• [WHAT IS NEEDED] In the entries below, find the line with "Click the search" and the line with "Click the yellow". Print those two and everything between them exactly, and nothing else.

+++

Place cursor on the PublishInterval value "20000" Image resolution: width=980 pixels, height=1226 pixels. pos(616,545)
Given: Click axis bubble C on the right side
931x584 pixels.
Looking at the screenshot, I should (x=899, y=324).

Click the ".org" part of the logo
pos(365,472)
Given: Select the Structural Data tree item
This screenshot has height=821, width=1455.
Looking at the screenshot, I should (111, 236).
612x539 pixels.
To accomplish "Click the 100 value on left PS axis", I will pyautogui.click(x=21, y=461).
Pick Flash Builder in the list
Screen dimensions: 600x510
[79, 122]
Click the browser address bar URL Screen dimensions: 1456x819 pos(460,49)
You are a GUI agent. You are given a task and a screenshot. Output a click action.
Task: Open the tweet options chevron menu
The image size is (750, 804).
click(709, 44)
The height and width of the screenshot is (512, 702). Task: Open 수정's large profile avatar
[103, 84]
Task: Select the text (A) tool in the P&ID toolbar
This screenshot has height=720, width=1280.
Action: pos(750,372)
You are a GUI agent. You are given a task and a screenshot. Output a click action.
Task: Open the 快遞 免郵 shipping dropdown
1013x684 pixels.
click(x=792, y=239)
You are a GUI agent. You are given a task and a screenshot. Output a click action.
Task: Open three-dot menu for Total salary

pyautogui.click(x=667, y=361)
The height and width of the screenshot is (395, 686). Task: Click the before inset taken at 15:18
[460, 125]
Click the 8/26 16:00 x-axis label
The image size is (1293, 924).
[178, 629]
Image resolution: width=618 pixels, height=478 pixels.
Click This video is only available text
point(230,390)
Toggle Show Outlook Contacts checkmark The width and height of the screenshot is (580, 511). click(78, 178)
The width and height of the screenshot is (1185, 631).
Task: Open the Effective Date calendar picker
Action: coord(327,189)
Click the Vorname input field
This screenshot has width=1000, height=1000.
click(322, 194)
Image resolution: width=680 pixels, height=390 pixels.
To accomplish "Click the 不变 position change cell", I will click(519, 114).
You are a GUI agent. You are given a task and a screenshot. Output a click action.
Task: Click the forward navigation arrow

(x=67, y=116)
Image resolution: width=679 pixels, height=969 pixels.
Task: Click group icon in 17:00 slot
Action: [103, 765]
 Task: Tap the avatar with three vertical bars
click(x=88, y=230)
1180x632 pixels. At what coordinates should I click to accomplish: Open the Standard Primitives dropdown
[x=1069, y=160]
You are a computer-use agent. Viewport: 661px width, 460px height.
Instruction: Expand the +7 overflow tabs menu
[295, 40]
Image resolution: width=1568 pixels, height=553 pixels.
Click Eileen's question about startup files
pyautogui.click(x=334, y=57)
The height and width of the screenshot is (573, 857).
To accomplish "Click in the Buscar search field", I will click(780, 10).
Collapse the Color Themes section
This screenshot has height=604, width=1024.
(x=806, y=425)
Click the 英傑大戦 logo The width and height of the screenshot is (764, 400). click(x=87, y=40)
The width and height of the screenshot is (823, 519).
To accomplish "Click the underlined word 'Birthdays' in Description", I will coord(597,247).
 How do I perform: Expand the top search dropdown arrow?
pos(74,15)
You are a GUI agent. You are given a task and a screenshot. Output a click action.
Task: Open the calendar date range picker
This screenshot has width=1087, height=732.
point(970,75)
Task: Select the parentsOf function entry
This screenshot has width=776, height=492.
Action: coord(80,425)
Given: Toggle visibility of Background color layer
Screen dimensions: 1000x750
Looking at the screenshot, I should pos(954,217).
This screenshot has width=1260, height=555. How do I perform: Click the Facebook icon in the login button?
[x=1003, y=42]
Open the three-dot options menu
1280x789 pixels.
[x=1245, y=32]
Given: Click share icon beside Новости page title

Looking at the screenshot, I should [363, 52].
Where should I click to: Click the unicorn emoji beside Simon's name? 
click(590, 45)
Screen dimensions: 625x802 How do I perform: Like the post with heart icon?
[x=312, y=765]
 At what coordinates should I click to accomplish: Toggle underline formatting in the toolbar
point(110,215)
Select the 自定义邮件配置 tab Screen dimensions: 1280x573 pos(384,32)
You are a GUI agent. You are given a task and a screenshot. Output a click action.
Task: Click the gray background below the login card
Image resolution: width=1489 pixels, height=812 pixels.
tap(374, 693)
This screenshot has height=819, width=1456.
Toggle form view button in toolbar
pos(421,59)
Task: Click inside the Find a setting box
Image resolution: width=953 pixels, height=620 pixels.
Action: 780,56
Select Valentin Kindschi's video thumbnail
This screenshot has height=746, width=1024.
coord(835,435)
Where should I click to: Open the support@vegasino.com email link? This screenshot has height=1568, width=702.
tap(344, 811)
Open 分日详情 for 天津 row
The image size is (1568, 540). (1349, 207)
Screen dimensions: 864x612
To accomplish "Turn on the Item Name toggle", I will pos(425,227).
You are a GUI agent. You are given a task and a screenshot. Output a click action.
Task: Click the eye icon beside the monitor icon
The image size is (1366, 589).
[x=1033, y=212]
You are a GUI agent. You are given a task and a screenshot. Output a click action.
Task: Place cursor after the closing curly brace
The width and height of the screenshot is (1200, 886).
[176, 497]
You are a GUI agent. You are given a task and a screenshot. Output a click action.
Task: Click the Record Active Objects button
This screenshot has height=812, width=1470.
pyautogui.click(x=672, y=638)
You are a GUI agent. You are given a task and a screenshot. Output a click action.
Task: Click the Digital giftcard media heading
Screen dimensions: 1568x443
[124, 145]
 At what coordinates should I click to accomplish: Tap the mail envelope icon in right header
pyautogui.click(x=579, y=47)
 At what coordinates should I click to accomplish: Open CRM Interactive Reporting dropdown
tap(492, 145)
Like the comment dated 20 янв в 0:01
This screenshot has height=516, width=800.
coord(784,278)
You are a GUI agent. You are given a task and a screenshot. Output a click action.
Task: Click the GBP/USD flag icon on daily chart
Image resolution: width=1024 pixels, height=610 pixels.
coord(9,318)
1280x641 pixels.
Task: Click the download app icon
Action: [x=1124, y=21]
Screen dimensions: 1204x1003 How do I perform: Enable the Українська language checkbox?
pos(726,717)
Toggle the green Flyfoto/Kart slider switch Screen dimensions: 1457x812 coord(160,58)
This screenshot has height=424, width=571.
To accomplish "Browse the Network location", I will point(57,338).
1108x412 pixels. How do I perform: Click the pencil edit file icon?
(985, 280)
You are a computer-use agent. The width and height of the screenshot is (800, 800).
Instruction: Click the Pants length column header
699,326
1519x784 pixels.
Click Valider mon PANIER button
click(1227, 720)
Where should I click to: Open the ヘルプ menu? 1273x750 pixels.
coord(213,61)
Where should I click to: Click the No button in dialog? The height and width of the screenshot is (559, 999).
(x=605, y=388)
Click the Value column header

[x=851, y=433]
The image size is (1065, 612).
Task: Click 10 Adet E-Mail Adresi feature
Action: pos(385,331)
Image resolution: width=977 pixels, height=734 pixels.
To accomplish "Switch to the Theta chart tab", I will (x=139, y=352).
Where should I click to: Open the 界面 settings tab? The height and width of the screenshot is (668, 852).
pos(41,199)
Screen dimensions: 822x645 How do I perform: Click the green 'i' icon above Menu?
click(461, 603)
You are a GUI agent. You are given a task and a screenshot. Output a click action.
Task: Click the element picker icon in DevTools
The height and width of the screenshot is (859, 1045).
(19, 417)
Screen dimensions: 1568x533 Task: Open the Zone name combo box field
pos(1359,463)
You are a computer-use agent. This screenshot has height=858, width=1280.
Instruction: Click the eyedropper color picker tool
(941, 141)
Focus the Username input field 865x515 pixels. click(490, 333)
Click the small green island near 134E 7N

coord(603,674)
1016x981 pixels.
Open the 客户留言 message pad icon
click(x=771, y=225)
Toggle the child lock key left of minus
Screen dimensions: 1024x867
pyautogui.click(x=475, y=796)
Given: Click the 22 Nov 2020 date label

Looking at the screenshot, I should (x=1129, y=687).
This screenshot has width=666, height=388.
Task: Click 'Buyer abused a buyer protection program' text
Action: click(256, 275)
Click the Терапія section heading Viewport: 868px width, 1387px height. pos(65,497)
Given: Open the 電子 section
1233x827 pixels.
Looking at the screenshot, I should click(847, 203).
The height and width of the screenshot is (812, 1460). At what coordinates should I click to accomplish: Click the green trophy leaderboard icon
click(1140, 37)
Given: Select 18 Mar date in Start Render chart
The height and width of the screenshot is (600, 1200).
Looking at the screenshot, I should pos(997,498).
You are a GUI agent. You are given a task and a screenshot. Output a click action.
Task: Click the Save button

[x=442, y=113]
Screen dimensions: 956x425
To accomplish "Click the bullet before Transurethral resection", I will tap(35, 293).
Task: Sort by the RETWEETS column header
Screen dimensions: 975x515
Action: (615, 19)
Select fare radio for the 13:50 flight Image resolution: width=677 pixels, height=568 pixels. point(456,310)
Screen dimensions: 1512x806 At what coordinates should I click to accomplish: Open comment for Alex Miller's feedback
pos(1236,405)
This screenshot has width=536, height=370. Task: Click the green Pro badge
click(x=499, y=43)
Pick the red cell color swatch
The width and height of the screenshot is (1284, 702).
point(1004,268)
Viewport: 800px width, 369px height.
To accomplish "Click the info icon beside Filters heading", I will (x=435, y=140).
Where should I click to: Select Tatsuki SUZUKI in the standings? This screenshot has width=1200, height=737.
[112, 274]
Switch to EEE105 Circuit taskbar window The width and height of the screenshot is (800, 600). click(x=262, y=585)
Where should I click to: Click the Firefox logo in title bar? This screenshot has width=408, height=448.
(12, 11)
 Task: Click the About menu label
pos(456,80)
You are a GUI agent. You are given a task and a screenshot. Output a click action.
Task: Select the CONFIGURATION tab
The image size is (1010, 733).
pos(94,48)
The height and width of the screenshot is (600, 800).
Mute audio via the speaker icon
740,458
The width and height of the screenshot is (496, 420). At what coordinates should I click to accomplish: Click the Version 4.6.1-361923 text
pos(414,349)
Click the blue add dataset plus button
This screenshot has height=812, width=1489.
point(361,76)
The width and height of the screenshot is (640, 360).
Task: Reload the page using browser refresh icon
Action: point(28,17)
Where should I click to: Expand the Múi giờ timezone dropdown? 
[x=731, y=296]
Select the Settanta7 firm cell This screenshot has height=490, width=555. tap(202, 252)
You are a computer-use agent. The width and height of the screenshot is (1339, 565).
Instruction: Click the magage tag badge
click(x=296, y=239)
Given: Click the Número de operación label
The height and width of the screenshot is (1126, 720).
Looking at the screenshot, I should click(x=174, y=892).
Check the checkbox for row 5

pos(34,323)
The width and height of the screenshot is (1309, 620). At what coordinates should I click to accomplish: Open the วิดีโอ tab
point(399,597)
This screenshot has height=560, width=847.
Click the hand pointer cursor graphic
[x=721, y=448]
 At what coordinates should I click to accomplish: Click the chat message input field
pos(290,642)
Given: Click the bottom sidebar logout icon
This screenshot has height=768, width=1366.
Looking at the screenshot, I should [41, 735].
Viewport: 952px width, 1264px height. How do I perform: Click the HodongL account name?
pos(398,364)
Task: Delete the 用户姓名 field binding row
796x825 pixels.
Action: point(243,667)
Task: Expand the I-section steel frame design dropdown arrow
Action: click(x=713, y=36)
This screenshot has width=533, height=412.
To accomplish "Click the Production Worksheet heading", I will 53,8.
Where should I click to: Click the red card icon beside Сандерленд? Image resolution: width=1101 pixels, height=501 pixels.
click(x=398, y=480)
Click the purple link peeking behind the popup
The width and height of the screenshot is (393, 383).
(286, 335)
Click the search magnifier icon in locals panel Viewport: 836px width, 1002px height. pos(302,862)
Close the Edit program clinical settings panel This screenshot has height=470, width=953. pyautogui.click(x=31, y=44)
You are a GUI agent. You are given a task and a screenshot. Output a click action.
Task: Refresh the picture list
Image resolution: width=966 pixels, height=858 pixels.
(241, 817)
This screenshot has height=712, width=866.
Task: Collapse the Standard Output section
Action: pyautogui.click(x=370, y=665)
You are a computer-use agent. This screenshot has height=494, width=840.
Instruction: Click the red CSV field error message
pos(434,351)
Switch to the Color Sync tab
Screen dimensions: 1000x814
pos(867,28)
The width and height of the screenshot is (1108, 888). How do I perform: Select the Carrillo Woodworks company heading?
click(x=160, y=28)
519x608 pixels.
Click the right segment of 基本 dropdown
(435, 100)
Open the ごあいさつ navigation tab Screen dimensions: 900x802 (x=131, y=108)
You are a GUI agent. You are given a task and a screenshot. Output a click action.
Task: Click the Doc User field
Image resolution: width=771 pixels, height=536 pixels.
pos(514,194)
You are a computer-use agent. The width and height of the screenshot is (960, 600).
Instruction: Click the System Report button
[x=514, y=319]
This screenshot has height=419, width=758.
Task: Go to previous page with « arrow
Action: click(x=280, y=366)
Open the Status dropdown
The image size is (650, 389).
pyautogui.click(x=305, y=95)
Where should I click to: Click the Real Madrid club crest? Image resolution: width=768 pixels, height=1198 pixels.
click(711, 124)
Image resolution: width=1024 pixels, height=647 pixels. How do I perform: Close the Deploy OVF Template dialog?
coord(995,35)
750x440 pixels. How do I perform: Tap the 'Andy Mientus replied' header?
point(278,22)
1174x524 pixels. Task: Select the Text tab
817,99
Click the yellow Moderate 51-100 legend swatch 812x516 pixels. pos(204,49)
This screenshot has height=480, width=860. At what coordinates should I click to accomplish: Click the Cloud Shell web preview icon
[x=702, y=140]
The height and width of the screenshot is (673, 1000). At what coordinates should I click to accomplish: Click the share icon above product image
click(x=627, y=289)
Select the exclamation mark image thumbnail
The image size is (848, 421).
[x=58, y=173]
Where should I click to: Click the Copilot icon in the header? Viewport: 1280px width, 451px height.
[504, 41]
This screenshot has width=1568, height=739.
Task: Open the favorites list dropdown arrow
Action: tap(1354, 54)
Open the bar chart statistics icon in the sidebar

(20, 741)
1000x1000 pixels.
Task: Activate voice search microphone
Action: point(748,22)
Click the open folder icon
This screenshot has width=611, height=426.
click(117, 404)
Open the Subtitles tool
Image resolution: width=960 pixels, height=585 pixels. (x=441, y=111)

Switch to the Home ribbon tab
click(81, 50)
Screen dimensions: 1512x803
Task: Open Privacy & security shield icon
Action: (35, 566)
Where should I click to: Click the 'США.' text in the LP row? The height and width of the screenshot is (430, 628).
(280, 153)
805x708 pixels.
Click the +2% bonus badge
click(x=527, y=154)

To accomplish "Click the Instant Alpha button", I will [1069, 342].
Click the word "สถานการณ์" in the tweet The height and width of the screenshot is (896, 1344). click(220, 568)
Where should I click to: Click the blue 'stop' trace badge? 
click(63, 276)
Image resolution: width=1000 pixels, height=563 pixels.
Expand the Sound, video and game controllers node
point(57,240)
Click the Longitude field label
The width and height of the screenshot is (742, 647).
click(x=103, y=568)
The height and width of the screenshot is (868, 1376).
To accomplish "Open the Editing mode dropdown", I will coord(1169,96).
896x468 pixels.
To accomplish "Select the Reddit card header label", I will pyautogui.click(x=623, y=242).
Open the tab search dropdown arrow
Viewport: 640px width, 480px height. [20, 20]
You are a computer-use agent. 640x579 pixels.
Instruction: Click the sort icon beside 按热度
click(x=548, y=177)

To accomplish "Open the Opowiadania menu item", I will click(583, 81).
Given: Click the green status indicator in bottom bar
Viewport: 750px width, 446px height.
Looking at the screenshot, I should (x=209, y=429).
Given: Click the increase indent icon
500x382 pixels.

+++

• [TASK ANSWER]
Click the search magnifier icon in locals panel Viewport: 836px width, 1002px height. pos(302,862)
Close the Edit program clinical settings panel This screenshot has height=470, width=953. pyautogui.click(x=31, y=44)
You are a GUI agent. You are given a task and a screenshot. Output a click action.
Task: Refresh the picture list
Image resolution: width=966 pixels, height=858 pixels.
(241, 817)
This screenshot has height=712, width=866.
Task: Collapse the Standard Output section
Action: pyautogui.click(x=370, y=665)
You are a computer-use agent. This screenshot has height=494, width=840.
Instruction: Click the red CSV field error message
pos(434,351)
Switch to the Color Sync tab
Screen dimensions: 1000x814
pos(867,28)
The width and height of the screenshot is (1108, 888). How do I perform: Select the Carrillo Woodworks company heading?
click(x=160, y=28)
519x608 pixels.
Click the right segment of 基本 dropdown
(435, 100)
Open the ごあいさつ navigation tab Screen dimensions: 900x802 (x=131, y=108)
You are a GUI agent. You are given a task and a screenshot. Output a click action.
Task: Click the Doc User field
Image resolution: width=771 pixels, height=536 pixels.
pos(514,194)
You are a computer-use agent. The width and height of the screenshot is (960, 600).
Instruction: Click the System Report button
[x=514, y=319]
This screenshot has height=419, width=758.
Task: Go to previous page with « arrow
Action: click(x=280, y=366)
Open the Status dropdown
The image size is (650, 389).
pyautogui.click(x=305, y=95)
Where should I click to: Click the Real Madrid club crest? Image resolution: width=768 pixels, height=1198 pixels.
click(711, 124)
Image resolution: width=1024 pixels, height=647 pixels. How do I perform: Close the Deploy OVF Template dialog?
coord(995,35)
750x440 pixels. How do I perform: Tap the 'Andy Mientus replied' header?
point(278,22)
1174x524 pixels. Task: Select the Text tab
817,99
Click the yellow Moderate 51-100 legend swatch 812x516 pixels. pos(204,49)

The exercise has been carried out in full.